• Data listing:
= = = = =

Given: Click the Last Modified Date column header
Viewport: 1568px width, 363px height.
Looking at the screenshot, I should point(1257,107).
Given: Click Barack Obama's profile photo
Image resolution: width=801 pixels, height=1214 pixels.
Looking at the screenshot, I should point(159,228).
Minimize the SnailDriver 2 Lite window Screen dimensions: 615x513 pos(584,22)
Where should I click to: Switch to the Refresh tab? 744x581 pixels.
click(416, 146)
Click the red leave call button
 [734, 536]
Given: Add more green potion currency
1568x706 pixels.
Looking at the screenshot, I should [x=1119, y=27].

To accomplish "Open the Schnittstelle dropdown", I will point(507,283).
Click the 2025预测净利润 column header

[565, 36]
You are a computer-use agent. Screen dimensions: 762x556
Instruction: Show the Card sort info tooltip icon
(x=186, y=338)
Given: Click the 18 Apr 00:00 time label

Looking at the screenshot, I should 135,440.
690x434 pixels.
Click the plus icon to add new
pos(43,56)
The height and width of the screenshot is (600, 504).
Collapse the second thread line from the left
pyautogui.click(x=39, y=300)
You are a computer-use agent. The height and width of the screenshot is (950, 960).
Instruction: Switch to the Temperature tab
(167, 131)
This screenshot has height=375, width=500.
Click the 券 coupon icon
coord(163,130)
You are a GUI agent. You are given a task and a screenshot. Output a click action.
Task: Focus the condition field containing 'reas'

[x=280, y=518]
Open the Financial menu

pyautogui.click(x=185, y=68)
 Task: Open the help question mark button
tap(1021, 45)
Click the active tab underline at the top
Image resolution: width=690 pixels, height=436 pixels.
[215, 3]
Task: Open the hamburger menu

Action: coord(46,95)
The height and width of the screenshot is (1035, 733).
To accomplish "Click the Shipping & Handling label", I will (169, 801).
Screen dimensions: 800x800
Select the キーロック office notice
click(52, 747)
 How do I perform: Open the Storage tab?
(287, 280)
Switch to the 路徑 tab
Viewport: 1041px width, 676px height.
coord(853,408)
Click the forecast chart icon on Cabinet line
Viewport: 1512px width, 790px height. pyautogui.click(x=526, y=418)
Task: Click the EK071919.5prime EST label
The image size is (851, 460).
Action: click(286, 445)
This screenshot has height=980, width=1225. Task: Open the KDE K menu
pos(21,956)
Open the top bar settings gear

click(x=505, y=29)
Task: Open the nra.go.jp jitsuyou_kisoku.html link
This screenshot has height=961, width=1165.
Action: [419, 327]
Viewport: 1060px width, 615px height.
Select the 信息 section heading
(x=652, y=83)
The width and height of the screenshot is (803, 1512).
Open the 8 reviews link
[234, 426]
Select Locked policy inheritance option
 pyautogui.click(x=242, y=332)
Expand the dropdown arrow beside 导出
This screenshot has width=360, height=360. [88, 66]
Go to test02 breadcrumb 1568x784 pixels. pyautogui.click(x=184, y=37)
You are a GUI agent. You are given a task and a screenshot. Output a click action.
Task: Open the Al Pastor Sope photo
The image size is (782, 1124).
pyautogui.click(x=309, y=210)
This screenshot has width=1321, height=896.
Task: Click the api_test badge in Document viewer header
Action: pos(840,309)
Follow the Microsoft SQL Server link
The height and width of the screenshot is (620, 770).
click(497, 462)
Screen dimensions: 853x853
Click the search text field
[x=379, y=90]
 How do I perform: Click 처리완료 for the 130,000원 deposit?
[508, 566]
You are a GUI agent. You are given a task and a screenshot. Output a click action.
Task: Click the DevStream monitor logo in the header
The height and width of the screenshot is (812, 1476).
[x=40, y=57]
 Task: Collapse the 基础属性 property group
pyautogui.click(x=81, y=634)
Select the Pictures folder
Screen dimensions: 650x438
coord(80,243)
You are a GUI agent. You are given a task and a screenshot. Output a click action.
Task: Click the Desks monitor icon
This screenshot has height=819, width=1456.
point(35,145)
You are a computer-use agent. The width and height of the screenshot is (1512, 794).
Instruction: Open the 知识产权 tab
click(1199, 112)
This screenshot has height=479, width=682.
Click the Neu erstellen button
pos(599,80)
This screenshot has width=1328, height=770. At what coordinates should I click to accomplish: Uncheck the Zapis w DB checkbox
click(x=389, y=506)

= = = = =

• About this exercise:
Counting the lines of the material that hold the string "photo", state the total and nothing besides.

• Problem solution:
2